Works in EMERGENCE are diverse in their subject matter and media, but a few themes reappear throughout. Working in abstraction or in the traditionally peaceful genre of still life, artists like William Carter, Allen Stringfellow, and Jonathan Green express themes of interiority or sociability, history or modernity. Notably, Stringfellow and Ralph Arnold both experimented with media and materials and worked extensively in collage, which allowed them to combine abstract design, figurative imagery, and on occasion political ideas.

Viewers typically expect Black artists to focus on particular aspects of their social and political identities within their work. Where might those expectations come from? Still life, abstraction, and collage may express many different things about artists’ interior lives and their visual and social observation, whether connected to public manifestations of identity or not.

William Carter’s mid-century still life Untitled presents a group of vibrantly colored bottles that invite the viewer’s gaze, set against a similarly colorful background with floral elements like grapes and leaves. They give evidence of conviviality and might be interpreted as symbols of social gatherings, but they could also just be a collection of pleasing forms. We might put Carter’s still life in dialogue with that of Jonathan Green, who became close friends with Carter while living in Chicago. Green’s close-up view of an eloquently simple composition presents oranges, a pear, and a lemon in front of two vessels. Works like this piece call the viewer to examine the objects the artist chose to include, to consider how they interact with each other like bodies in space, and to reflect on their meaning within the traditional genre of still life painting.

Collage might suggest the piecing together of identity from different components that might not usually coexist, giving room for more expansive imaginations of meaning than a straightforward representational image might allow. It could also just be an inventive way of combining colors, shapes, and textures. Allen Stringfellow’s Untitled, a collage from 1962, brings familiar motifs from still life—fruit and flowers, desserts and glassware—together with imagery of artist’s models and performers. Layered with paint and tissue paper that frustrate the viewer’s attempt to get clarity on the subject matter, the bursts of form and colors hint at the splashy abstraction of Stringfellow’s untitled, textured painting made from house paint and particulate on cardboard. Here the artist tests commonly found materials to create new textures and plays with the creation of colors and finishes that diverge from “Western” academic painting methods.

In The Waiting, Arnold constructs a large collage from different paper components, lace, and paint.
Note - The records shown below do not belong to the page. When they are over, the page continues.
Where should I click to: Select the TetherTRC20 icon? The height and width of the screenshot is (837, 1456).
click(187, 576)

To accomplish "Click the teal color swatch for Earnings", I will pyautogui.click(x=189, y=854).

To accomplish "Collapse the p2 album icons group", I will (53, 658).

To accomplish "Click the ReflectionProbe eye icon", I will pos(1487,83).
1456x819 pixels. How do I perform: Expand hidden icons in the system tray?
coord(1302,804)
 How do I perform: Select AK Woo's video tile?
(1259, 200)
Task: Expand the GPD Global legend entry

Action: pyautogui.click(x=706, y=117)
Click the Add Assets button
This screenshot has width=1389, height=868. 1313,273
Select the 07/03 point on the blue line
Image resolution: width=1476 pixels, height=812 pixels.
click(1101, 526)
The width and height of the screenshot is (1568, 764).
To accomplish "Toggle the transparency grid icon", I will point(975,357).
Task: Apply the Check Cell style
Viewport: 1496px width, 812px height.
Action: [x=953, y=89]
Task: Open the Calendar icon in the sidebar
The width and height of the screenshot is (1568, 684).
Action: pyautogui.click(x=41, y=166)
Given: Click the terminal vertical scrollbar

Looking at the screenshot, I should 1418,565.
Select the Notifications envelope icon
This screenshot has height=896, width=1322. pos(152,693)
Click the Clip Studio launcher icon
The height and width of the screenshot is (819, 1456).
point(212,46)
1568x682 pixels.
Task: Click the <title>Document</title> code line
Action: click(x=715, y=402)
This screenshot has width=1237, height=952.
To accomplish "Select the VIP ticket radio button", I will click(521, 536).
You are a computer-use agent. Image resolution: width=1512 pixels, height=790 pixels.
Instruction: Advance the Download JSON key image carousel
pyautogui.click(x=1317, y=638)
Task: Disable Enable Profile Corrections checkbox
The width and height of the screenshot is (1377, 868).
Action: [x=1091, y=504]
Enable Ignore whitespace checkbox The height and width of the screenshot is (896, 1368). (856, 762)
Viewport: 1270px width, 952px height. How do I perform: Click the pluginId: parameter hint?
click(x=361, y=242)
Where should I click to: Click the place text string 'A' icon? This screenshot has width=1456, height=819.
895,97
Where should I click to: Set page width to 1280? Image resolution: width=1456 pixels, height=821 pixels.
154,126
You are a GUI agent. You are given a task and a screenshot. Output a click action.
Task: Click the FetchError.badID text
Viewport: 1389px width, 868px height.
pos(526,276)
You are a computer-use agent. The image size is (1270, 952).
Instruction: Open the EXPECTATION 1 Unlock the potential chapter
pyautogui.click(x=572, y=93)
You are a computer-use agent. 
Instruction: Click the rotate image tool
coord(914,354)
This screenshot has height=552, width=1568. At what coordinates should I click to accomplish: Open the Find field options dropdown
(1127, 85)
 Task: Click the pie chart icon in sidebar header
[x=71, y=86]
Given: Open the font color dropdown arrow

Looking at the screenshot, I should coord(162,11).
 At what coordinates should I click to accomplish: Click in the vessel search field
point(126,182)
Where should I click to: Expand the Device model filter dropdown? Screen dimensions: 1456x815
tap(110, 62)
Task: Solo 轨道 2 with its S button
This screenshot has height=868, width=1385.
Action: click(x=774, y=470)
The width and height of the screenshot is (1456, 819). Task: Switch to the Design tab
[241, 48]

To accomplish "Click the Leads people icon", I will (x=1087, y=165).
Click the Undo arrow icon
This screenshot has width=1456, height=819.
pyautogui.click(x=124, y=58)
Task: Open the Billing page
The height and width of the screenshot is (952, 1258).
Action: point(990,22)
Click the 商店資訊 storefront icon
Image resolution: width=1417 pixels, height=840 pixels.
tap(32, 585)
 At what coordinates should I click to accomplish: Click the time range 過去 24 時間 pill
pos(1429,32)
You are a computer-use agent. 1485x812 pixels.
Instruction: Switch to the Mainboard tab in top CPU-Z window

In the piece, elements of European and African art are placed in dialogue with one another, while some figures appear alone and isolated, others in large groups. Without giving easy answers, Arnold implies questions about social issues. Who is waiting, and for what? In his Love Sign II, which bears the words “Love is Universal,” Arnold asserts the equal validity of all types of romantic affection and love, utilizing collage to convey a more straightforward political message.